# Boat Horse Power Rating



## lucescoflathead (Jul 13, 2014)

If you buy a boat with a maximun H/P rating of 75 Hp,what is the biggest jet you can put on it. Is it 75 HP at the pump like a 95/75 or is it 75 at the power head like a 75/50? Thanks Tpdd


----------



## overboard (Jul 13, 2014)

I called the PFBC with that exact same question. My answer was: they go by the powerhead. 
Also talked to a PA boat dealer; he said they put 60/40 jets on boats rated for 40 hp., and have never had a problem.
The part I didn't like from the PFBC was- It would be up to the officers discretion, when it comes to issuing a citation.
Call the PFBC, and go from there!


----------



## Ranchero50 (Jul 13, 2014)

Ditto, I also feel that the rules should be changed to reflect the heavier 4 stroke stuff out there now.

I'm not sure what MD's regulation is with regards to O/B jets. The DNR LEO's I've dealt with were all pretty cool and only asked that I have a throwable since I'm over 17' long.


----------



## lucescoflathead (Jul 16, 2014)

Thanks for the replies.
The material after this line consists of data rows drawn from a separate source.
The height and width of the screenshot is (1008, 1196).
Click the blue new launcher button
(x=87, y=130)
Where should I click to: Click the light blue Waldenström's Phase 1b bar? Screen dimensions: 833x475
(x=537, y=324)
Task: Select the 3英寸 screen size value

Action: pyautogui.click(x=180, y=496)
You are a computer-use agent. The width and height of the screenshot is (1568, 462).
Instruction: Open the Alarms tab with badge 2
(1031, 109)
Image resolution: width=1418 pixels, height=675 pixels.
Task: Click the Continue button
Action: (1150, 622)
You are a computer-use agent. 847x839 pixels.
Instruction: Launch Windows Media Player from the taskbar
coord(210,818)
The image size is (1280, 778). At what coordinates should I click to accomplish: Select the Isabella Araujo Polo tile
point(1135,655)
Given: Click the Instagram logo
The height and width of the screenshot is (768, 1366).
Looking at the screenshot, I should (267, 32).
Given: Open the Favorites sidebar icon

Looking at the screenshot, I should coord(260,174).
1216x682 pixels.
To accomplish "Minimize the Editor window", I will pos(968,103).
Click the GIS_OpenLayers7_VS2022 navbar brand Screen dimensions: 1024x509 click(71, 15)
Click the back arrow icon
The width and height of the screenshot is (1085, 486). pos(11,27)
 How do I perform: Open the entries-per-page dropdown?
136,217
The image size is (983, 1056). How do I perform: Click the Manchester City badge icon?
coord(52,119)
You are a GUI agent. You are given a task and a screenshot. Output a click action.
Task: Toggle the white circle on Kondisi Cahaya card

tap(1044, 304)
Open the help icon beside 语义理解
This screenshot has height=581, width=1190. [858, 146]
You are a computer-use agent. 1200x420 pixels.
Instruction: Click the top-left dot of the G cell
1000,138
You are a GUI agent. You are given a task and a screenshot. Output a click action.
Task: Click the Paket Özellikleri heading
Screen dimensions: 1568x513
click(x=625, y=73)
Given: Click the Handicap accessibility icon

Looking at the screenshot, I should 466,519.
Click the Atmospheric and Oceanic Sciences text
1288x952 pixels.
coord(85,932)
Todd


----------



## onthewater102 (Jul 16, 2014)

Power rating isn't based on the structural design of the boat (# ribs, spacing, etc.) but on the dimensions of the boat.

Are you asking what is a reasonable amount of power for that sized boat (in terms of controlling the boat) or how much can you put in before the frame can't handle it?


----------